According to results from the University of Chicago study, EMS is “far more effective than human observation in measuring compliance.”

One reason for the difference, according to the study summary, is that mere observation practices capture too few hand hygiene events, “leading to inaccurate measurements.”

EMS can help resolve those inaccuracies by monitoring consistently, and constantly.

Inaccuracy created through traditional human monitoring, according to the U.K. study, is due also to the “Hawthorne Effect.” This principle posits that human behavior changes when the subject being monitored is aware that he is being observed by another person.

Hand hygiene compliance, according to this principle, will increase during the time a subject is being monitored in this way, then drop off precipitously once the perceived observation ends, according to the principle.

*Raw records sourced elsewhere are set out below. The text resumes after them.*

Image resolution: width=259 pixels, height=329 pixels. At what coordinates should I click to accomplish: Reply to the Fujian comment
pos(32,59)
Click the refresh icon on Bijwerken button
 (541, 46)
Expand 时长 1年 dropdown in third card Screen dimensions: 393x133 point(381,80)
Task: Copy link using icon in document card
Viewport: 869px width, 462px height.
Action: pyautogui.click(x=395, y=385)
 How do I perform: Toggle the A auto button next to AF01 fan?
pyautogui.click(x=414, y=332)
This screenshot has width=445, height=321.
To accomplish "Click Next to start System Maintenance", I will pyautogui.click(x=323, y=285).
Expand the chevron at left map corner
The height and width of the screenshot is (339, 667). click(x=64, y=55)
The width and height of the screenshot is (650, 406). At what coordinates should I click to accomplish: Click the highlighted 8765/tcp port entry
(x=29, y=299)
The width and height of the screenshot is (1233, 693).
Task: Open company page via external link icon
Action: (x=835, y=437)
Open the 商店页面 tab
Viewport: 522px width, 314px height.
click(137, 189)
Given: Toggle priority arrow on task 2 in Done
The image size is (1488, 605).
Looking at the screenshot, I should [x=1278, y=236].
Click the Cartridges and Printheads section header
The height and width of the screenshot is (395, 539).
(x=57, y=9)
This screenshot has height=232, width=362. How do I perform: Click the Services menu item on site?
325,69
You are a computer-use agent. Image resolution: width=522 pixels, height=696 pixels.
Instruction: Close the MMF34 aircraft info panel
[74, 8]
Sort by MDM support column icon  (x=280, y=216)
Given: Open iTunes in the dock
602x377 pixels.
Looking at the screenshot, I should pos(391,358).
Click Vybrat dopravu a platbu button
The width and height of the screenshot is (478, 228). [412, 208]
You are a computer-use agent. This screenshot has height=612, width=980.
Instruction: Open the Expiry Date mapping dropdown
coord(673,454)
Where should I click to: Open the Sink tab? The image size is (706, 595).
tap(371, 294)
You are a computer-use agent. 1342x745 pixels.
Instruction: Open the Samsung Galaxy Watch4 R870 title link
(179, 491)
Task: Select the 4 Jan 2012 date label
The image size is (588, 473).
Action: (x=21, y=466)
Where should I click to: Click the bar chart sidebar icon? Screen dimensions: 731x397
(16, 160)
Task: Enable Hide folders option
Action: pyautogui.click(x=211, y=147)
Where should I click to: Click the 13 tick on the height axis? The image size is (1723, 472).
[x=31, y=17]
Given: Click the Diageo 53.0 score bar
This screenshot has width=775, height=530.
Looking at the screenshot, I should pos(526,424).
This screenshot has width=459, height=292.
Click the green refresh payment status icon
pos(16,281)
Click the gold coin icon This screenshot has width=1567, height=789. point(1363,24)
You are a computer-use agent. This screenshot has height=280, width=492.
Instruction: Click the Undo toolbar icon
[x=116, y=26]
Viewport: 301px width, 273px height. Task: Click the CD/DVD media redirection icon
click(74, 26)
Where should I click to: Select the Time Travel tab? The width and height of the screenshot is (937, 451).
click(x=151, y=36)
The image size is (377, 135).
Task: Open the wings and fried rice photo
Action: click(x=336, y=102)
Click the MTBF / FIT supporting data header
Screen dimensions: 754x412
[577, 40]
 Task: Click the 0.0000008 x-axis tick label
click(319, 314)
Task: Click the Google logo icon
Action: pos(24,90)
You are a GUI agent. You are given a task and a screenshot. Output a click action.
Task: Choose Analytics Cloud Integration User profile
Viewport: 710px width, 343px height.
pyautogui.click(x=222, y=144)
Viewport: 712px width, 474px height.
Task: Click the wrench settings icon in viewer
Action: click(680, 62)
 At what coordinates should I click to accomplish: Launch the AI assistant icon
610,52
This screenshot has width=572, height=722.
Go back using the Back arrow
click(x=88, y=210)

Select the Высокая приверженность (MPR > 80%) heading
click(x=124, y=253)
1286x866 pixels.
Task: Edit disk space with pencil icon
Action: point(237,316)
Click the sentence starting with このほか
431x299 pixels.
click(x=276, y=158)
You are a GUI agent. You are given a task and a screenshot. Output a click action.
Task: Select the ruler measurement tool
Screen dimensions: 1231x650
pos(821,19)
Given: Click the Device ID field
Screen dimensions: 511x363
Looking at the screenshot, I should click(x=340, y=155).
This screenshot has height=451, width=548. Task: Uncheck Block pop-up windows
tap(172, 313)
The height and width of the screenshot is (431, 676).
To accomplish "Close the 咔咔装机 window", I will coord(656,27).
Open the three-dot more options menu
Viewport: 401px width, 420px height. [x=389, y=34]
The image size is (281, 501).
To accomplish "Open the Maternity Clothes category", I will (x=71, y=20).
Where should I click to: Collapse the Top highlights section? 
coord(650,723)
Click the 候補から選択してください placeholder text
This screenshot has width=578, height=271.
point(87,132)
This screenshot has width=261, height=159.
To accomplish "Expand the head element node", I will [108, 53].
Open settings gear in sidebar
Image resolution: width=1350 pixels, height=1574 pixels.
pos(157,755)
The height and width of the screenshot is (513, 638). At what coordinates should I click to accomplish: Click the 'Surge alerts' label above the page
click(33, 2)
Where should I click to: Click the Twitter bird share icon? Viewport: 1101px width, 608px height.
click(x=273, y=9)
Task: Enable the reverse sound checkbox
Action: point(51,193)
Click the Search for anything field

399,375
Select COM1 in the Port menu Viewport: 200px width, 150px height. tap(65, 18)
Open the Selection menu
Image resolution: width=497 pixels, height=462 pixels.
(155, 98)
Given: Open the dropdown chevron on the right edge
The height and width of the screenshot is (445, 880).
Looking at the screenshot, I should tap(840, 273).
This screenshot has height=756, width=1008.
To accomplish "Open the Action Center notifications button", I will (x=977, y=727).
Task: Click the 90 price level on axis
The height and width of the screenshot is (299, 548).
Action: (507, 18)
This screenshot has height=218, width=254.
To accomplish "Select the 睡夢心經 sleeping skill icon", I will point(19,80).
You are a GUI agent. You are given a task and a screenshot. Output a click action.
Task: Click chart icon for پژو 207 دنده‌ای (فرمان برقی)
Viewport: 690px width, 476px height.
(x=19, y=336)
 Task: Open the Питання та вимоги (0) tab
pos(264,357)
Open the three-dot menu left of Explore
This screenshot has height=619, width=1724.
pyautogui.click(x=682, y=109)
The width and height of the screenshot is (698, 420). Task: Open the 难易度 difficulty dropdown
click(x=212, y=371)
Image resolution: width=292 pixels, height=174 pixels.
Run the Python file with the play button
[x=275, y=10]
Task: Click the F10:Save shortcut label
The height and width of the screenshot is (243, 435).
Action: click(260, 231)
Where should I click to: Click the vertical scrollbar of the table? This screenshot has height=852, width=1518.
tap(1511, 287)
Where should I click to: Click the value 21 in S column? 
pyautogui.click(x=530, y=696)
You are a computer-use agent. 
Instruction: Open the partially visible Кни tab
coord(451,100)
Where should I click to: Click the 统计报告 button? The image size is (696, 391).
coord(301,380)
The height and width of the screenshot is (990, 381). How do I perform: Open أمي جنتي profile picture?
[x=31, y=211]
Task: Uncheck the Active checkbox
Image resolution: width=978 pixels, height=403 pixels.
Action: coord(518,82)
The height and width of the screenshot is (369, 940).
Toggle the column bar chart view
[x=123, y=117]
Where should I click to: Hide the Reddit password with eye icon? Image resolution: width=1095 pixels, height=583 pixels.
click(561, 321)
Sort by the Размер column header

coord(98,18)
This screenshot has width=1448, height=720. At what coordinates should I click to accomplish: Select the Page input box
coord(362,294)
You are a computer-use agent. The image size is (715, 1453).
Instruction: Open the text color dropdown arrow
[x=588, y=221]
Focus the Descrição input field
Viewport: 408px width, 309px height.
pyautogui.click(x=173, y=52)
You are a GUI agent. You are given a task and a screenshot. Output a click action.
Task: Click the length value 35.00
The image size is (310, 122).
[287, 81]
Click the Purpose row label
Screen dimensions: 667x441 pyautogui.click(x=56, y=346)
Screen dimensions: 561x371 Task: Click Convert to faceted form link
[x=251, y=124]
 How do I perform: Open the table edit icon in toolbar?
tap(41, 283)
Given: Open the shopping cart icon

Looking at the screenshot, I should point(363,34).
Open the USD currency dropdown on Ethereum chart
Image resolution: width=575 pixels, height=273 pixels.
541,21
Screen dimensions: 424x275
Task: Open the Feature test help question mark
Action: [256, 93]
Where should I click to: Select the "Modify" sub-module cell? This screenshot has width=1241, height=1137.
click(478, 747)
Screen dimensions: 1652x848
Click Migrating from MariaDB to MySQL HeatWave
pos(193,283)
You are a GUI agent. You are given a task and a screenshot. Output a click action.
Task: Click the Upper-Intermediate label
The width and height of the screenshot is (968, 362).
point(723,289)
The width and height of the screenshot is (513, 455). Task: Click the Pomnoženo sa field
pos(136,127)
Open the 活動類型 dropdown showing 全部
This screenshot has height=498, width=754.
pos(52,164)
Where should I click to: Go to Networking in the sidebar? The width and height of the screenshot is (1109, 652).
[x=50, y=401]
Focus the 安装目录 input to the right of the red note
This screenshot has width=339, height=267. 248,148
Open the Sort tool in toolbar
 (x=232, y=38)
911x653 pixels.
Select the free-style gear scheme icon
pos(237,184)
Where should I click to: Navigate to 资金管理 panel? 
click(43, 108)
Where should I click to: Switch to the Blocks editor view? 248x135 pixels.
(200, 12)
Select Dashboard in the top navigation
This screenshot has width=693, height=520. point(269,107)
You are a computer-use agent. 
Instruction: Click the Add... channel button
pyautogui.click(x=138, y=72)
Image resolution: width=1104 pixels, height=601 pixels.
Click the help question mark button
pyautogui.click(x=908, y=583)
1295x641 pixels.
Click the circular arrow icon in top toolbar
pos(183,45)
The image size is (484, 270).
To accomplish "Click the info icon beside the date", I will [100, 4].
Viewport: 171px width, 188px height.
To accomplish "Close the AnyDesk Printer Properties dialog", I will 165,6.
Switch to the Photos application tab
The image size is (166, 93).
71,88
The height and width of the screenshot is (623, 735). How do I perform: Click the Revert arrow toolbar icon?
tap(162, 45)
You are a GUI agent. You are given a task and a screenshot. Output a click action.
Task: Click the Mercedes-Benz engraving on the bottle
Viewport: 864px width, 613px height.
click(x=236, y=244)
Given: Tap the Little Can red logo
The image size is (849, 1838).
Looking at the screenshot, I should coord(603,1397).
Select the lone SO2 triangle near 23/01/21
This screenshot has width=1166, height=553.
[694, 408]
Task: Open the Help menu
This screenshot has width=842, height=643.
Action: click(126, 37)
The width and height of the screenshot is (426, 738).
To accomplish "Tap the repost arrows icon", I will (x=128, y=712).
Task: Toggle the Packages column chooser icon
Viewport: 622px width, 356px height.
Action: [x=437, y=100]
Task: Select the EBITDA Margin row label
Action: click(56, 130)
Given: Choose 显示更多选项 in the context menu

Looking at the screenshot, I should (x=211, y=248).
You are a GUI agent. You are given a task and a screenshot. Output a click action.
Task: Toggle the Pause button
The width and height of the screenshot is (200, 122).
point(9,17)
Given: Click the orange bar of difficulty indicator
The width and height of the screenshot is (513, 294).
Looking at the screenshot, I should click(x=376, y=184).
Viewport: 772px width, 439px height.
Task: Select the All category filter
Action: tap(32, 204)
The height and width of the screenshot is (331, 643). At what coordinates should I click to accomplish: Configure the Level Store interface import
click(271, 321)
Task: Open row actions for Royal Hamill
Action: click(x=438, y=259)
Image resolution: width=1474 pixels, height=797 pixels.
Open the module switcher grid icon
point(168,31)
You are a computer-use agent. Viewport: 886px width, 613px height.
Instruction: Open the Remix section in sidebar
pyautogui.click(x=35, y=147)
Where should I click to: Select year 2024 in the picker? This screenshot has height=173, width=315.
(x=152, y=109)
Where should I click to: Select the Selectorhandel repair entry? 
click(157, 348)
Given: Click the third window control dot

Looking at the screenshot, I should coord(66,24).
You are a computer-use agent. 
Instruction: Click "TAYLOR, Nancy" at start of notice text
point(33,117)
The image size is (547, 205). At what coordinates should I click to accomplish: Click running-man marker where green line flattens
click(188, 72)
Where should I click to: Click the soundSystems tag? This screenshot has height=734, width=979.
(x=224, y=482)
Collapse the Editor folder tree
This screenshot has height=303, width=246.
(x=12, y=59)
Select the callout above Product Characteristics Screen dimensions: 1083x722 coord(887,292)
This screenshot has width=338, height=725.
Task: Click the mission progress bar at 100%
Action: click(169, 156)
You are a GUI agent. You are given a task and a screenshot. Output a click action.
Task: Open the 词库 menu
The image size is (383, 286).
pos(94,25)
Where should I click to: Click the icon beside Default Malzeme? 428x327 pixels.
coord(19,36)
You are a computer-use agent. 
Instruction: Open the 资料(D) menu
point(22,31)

Compliance data, when collected in this way, can be skewed, “by a factor of three,” according to the U.K. study.

The evidence from such studies, Alper said, suggests that long-accepted methods of direct observation, “lead to overstated compliance and a false sense of security.”

And that, he says, leads to complacency.

These studies no doubt contribute to the growing popularity of EMS. It’s a theme familiar to Vizient’s Yessica Artzerounian.

“We expect to see an increase in use for these systems as we continue to navigate through COVID hospitalization spikes and the upcoming flu season,” she said.

“2021 and 2022 will be watershed years,” said Alper. Technology-based hand hygiene monitoring systems, “are going to be much more widely adopted.”